C. Results and Discussion

Below are the results of the homography on our three test images using least squares regression.

Boston:

Training Error: 95.2043
Test Error: 34.7323

Compared to the ground truth homography, our estimate contains immediately noticable misalignment throughout the image. Zooming in on the borders of the images, we see trouble areas caused by the inaccuracy of our estimated homography matrix, namely in the waterfront on the left and the boat on the right. Looking at the top of the buildings also showcases the inaccuracy, which we hope to reduce using the methods below.

Capital Region:

Training Error: 77.3935
Test Error: 6.6612e+04

In the case of this overhead image, our model still does a great job of continuing the roads from one photo to the next, although it becomes obvious that the estimate is misaligned when we look at some of the city blocks. For example, the snowy block in the center of the image appears very shaky in the estimate, whereas this effect is less severe when using the ground truth homography. It is also interesting to notie that only one photo contains the wing of the plane, which leads to a “cut off” wing in the overlay.

Eiffel:

Training Error: 22.2534
Test Error: 8.5642e+03

At first glance, we might think that this estimate actually looks better than the ground truth, which still has quite a bit of misalignment and suffers greatly from artifacts created when warping the image. However, taking a closer look at the center of the tower, we see that the estimate is less-closely aligned compared to the ground truth.

3. L1 Regression

A. Mathematical Model

Rather than minimizing the 2-norm or Euclidian distance as we did in the previous example, we can instead minimize the 1-norm or absolute deviations. Called L1 regression, this approach is known to be more robust to outliers because it generally leads to more sparse solutions, weighing less important features accordingly. It can be modeled as the following optimization problem.

B. Solution

Similar to the previous approach, we can solve this optimization problem using CVX as implemented in the code below.

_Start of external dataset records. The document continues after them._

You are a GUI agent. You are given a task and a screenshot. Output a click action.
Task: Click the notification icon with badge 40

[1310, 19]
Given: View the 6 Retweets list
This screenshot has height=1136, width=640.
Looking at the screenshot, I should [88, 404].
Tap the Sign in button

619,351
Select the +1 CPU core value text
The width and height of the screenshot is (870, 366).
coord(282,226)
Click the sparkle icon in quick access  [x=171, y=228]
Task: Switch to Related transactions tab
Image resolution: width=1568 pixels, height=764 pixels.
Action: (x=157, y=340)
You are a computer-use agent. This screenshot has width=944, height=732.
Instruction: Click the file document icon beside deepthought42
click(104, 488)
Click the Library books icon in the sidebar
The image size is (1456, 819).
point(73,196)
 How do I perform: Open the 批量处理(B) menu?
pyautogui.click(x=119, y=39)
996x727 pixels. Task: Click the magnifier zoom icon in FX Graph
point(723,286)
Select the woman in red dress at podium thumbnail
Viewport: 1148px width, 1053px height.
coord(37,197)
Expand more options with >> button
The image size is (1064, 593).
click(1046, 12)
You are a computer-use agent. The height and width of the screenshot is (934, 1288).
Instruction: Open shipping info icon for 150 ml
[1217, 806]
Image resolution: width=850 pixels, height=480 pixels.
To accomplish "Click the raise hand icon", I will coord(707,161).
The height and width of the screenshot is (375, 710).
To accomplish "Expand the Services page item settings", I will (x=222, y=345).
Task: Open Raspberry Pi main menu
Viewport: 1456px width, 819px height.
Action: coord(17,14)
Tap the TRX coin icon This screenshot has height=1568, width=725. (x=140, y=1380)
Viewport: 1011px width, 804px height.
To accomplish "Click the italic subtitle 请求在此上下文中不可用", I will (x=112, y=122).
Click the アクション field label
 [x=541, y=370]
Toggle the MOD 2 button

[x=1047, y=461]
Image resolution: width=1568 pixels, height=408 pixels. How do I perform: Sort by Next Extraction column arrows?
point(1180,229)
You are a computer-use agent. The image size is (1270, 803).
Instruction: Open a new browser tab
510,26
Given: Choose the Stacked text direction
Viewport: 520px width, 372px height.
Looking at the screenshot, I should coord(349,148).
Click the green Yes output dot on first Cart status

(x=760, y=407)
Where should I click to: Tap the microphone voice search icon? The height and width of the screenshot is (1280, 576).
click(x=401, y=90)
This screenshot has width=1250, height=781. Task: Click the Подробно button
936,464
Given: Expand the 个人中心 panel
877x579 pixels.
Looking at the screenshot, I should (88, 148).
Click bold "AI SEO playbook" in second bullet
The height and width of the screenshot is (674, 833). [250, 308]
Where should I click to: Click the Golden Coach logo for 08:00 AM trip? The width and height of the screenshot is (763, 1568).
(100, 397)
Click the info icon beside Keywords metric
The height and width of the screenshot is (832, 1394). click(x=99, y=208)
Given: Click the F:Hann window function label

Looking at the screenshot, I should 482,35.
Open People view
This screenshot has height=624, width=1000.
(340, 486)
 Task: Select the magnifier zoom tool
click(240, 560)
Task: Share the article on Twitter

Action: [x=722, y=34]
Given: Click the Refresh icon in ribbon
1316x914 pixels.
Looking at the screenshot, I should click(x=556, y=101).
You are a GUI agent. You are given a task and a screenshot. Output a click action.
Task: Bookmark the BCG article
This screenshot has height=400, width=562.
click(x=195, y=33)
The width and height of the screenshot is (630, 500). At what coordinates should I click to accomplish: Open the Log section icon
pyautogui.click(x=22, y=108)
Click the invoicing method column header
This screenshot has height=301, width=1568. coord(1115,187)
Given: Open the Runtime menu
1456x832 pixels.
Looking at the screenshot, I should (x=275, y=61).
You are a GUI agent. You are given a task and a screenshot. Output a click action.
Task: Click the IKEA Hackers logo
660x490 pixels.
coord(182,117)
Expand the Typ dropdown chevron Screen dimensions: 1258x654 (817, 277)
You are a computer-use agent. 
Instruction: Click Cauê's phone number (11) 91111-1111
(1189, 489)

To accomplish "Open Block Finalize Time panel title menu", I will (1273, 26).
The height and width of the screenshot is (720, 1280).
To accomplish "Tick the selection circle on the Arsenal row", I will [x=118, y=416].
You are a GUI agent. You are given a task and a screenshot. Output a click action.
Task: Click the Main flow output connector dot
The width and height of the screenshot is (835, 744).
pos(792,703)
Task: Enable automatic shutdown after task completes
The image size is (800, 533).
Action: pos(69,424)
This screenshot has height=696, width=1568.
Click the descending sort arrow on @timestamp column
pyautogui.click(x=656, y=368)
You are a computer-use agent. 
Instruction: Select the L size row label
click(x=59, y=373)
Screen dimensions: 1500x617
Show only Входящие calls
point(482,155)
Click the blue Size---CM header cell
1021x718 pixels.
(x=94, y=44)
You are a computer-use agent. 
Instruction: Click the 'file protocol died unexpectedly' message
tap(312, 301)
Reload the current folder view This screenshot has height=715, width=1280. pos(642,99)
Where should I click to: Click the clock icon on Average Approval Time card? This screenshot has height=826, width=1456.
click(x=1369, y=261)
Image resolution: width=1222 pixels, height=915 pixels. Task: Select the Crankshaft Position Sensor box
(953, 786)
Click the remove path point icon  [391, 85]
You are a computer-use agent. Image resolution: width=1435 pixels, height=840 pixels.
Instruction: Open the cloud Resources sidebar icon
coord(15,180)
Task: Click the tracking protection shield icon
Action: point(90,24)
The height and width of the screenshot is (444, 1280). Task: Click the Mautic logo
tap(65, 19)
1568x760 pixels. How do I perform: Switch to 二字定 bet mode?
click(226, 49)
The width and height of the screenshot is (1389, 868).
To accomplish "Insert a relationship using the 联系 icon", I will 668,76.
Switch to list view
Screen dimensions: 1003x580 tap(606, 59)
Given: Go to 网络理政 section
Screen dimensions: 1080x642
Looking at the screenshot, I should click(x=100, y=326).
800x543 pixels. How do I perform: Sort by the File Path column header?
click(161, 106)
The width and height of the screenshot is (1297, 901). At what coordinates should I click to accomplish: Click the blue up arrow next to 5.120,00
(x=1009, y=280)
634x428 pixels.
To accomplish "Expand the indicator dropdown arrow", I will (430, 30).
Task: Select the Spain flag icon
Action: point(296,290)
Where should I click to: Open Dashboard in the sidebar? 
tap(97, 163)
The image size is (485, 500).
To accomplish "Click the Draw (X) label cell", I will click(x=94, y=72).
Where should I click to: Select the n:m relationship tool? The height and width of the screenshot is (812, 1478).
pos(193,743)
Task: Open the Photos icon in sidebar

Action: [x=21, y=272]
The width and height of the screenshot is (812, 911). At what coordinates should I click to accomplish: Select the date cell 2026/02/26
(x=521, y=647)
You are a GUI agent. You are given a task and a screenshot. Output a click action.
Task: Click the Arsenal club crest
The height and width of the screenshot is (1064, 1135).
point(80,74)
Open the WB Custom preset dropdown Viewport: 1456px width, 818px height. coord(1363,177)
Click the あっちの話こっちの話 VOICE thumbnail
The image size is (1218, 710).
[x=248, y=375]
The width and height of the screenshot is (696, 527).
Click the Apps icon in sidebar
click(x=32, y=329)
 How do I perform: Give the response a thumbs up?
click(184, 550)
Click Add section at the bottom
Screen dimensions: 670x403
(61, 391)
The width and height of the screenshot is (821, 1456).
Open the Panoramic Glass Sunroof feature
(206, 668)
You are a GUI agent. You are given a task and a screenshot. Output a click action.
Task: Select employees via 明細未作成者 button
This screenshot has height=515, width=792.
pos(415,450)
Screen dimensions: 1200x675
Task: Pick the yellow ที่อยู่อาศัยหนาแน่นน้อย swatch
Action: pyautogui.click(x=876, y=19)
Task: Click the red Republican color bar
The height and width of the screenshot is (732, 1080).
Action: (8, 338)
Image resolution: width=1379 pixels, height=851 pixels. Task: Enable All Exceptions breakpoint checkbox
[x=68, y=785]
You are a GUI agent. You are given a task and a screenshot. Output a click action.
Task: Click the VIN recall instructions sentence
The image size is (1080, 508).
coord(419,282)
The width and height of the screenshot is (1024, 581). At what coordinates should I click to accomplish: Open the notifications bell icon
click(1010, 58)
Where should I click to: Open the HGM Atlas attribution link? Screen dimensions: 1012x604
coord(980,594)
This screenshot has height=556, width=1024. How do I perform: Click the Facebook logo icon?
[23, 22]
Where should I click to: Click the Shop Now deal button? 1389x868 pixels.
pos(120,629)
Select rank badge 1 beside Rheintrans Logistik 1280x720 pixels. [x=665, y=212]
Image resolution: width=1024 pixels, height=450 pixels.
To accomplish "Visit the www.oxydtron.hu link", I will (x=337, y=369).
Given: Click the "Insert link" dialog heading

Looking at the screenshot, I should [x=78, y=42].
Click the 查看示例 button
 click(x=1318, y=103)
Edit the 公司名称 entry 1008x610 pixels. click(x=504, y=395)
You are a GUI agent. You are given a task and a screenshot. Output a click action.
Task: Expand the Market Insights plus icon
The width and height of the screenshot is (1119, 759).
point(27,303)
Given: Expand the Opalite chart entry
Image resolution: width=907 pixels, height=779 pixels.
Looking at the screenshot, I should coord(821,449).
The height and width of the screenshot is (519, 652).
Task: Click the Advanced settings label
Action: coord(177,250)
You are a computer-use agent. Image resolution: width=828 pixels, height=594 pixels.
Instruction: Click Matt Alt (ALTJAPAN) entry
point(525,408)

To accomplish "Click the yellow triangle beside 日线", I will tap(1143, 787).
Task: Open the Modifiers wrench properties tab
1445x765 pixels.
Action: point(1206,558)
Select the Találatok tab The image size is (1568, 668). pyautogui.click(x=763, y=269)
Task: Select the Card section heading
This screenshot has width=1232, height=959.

% First three rows contain points in image A
A_true = data(1:3,:);
% Last three rows contain corresponding points in image B
B_true = data(4:6,:);
num_points = size(B_true,2);

% Estimate homography matrix, H, using L1 regression
cvx_begin
    variable H_est(3,3)
    expression A_est(size(A_true))
    
    for i = 1:num_points
        A_est(:,i) = H_est*B_true(:,i);
    end
    minimize pow_pos(norm(A_est - A_true,1),2) / num_points
    
    subject to
    H_est(3,1) == 0;
    H_est(3,2) == 0;
    H_est(3,3) == 1;
cvx_end

train_error = cvx_optval;
test_error = norm(H_est - H_true)^2 / 9;

C. Results and Discussion

Below are the results of the homography in our three test cases using L1 regression.

Boston:

Training Error: 10.6060
Test Error: 86.0373

Capital Region:

Training Error: 31.0400
Test Error: 6.8106e+04

Eiffel:

Training Error: 8.8067
Test Error: 7.8049e+03

In attemtping to improve our estimate with L1 regression, we actually find that the the Boston case looks marginally better in the least squares approach, where there is less misalignment toward the tops of the buildings. This is counterintuitive as we would expect that minimizing the sum of squared differences would be more susceptible to outliers, although the difference is not too severe. As for the Capital Region, the L2 case looks slightly better when paying attention to the connections of the roads along borders of each image. The Eiffel case confirms that L1 regression is worse than the L2 approach when looking at the arch at the underside of the tower, where the curve sticks out slightly where it was previously hidden in its entirety. This is surprising but makes sense as the L1 regression approach is less complex than least squares, giving a more general fit which may lead to misalignment.

4. Regularized Regression

A. Mathematical Model

Outliers may sometimes cause our model to select values for the elements of H which are too high, and we can penalize against these effects by adding a penalty term to our least squares model. The penatly term comes in the form of the decision variable added to our objective function and with a norm taken of it, and is also multiplied by a tunable parameter λ. In this section, we will explore two forms of regularization called Lasso and Ridge regularization, or L1 and L2 regularization, respectively.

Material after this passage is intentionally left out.